Answer

**step1** Understanding the Problem

The problem asks us to identify all equations that represent a specific line. This line has two defining characteristics:
1. It is perpendicular to another given line, which is represented by the equation $$5x - 2y = -6$$.
2. It passes through a specific point, $$(5, -4)$$.
We need to check which of the provided options match the equation of this line.

**step2** Finding the slope of the given line

First, let's find the slope of the line given by the equation $$5x - 2y = -6$$. To do this, we can rearrange the equation into the slope-intercept form, $$y = mx + b$$, where 'm' is the slope.
Starting with $$5x - 2y = -6$$:
Subtract $$5x$$ from both sides:
$$-2y = -5x - 6$$
Divide every term by $$-2$$:
$$y = \frac{-5x}{-2} - \frac{6}{-2}$$
$$y = \frac{5}{2}x + 3$$
The slope of this given line (let's call it $$m_1$$) is $$\frac{5}{2}$$.

**step3** Finding the slope of the perpendicular line

If two lines are perpendicular, the product of their slopes is $$-1$$. This means the slope of the perpendicular line ($$m_2$$) is the negative reciprocal of the slope of the first line ($$m_1$$).
The slope of the given line, $$m_1$$, is $$\frac{5}{2}$$.
The negative reciprocal of $$\frac{5}{2}$$ is $$-\frac{1}{\frac{5}{2}} = -\frac{2}{5}$$.
So, the slope of the line we are looking for ($$m_2$$) is $$-\frac{2}{5}$$.
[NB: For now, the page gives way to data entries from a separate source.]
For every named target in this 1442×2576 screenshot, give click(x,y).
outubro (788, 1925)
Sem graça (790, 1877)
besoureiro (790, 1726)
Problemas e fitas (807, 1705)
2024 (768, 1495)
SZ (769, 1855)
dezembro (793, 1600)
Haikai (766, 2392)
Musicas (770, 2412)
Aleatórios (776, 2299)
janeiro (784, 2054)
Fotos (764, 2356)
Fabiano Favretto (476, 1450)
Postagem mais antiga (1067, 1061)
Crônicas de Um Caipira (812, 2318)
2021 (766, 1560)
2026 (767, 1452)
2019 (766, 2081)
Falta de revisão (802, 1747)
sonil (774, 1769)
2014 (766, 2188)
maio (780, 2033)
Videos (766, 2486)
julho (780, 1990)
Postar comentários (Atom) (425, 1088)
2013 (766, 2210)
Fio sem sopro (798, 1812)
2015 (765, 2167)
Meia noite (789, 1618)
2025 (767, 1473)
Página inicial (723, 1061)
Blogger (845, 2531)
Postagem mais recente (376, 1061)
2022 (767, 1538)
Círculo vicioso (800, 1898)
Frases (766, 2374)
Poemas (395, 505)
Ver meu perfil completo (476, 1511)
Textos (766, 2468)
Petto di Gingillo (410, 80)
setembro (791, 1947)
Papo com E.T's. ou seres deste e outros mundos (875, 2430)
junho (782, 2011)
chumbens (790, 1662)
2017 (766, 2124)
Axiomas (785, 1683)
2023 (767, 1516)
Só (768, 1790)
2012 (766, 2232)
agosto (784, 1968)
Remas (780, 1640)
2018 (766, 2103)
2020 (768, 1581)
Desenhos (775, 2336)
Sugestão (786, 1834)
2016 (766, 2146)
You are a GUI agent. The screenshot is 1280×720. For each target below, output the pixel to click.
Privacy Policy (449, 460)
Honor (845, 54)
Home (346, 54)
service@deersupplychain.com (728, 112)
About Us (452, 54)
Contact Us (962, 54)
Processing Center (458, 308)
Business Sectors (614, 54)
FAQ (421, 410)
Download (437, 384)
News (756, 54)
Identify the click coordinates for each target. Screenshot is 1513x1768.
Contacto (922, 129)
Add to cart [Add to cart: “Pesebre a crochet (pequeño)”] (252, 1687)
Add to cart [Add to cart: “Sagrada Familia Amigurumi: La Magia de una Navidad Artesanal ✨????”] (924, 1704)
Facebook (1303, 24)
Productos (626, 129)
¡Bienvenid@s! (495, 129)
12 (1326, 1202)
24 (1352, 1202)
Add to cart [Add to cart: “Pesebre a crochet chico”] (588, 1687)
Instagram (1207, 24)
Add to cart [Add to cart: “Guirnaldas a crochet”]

**step4** Writing the equation using the point-slope form

Now we know the slope of the desired line ($$m = -\frac{2}{5}$$) and a point it passes through ($$(x_1, y_1) = (5, -4)$$). We can use the point-slope form of a linear equation, which is $$y - y_1 = m(x - x_1)$$.
Substitute the values:
$$y - (-4) = -\frac{2}{5}(x - 5)$$
$$y + 4 = -\frac{2}{5}(x - 5)$$.

**step5** Converting to slope-intercept form

Let's convert the point-slope form into the slope-intercept form ($$y = mx + b$$) to easily compare with some of the given options.
Starting with $$y + 4 = -\frac{2}{5}(x - 5)$$:
Distribute $$-\frac{2}{5}$$ on the right side:
$$y + 4 = -\frac{2}{5}x + (-\frac{2}{5})(-5)$$
$$y + 4 = -\frac{2}{5}x + 2$$
Subtract 4 from both sides:
$$y = -\frac{2}{5}x + 2 - 4$$
$$y = -\frac{2}{5}x - 2$$.

**step6** Converting to standard form

Let's convert the slope-intercept form into the standard form ($$Ax + By = C$$) to easily compare with other given options.
Starting with $$y = -\frac{2}{5}x - 2$$:
To eliminate the fraction, multiply the entire equation by 5:
$$5(y) = 5(-\frac{2}{5}x) - 5(2)$$
$$5y = -2x - 10$$
Add $$2x$$ to both sides to get the $$x$$ and $$y$$ terms on one side:
$$2x + 5y = -10$$.

**step7** Checking the given options

Now we compare our derived equations with the given options:
Our equations are:
1. Point-slope form: $$y + 4 = -\frac{2}{5}(x - 5)$$
2. Slope-intercept form: $$y = -\frac{2}{5}x - 2$$
3. Standard form: $$2x + 5y = -10$$
Let's check each option:
* **Option 1: $$y = –x – 2$$**
The slope here is $$-1$$. Our required slope is $$-\frac{2}{5}$$. This does not match.
* **Option 2: $$2x + 5y = −10$$**
This exactly matches our derived standard form. So, this is a correct equation.
* **Option 3: $$2x − 5y = −10$$**
Let's convert this to slope-intercept form: $$-5y = -2x - 10 \Rightarrow y = \frac{2}{5}x + 2$$.
The slope here is $$\frac{2}{5}$$. Our required slope is $$-\frac{2}{5}$$. This does not match.
* **Option 4: $$y + 4 = –(x – 5)$$**
This is in point-slope form. The slope here is $$-1$$. Our required slope is $$-\frac{2}{5}$$. This does not match. (Although it passes through $$(5, -4)$$, the slope is incorrect.)
* **Option 5: $$y – 4 = (x + 5)$$**
This is in point-slope form. The point it passes through is $$(-5, 4)$$ and the slope is $$1$$. Neither the point nor the slope matches our requirements. This does not match.
Based on our analysis, only one equation from the given options correctly represents the line.